So obviously, I would like to avoid the first solution, especially since this will be running for sizes up to 100k. However, I also do not want to use too many dependencies.

You must choose which of these is more important to you. Numpy has better performance precisely because it doesn't use the builtin Python types and uses its own types that are optimized for numerical work. If your data are going to be numeric and you're going to have 100k rows/columns, you will see a gigantic performance increase with numpy. If you want to avoid the numpy dependency, you will have to live with reduced performance. (Obviously you can always write your own Python libraries or C extensions to optimize for your particular use case, but these will then be dependencies like any other.)

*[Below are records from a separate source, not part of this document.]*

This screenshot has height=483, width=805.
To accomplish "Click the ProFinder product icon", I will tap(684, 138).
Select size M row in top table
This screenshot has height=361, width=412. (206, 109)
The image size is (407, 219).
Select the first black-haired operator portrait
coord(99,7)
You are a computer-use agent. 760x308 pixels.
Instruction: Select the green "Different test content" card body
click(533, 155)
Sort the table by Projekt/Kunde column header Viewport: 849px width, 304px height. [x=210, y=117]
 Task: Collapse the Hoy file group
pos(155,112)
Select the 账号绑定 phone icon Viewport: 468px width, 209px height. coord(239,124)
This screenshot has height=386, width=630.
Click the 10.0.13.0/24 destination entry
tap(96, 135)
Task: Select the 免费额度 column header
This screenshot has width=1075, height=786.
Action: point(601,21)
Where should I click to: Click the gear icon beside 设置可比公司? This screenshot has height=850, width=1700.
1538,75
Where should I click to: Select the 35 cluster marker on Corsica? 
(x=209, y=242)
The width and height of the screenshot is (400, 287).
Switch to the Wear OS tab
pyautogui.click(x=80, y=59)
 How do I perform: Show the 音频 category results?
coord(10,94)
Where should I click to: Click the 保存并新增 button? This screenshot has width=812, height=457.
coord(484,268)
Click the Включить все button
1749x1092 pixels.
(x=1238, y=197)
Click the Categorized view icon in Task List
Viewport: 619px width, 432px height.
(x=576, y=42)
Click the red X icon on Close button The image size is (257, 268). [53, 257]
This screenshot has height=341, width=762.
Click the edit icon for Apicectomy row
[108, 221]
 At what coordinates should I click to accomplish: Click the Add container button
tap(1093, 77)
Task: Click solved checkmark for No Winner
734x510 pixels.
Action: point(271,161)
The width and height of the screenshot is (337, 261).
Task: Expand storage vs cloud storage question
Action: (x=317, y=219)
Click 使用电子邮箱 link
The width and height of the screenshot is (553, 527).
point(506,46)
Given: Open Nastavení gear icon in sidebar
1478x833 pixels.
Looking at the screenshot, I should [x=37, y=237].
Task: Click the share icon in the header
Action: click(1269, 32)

Personally I would recommend you just use numpy. It is so widely used that anyone who is considering using a library that deals with 100k multidimensional arrays probably already has numpy installed.

Roland Smith · Answer 2 · 2012-08-22T19:49:08.663

I tried a couple of alternatives;

Edit: The original eArray was faulty, it created references to the same list...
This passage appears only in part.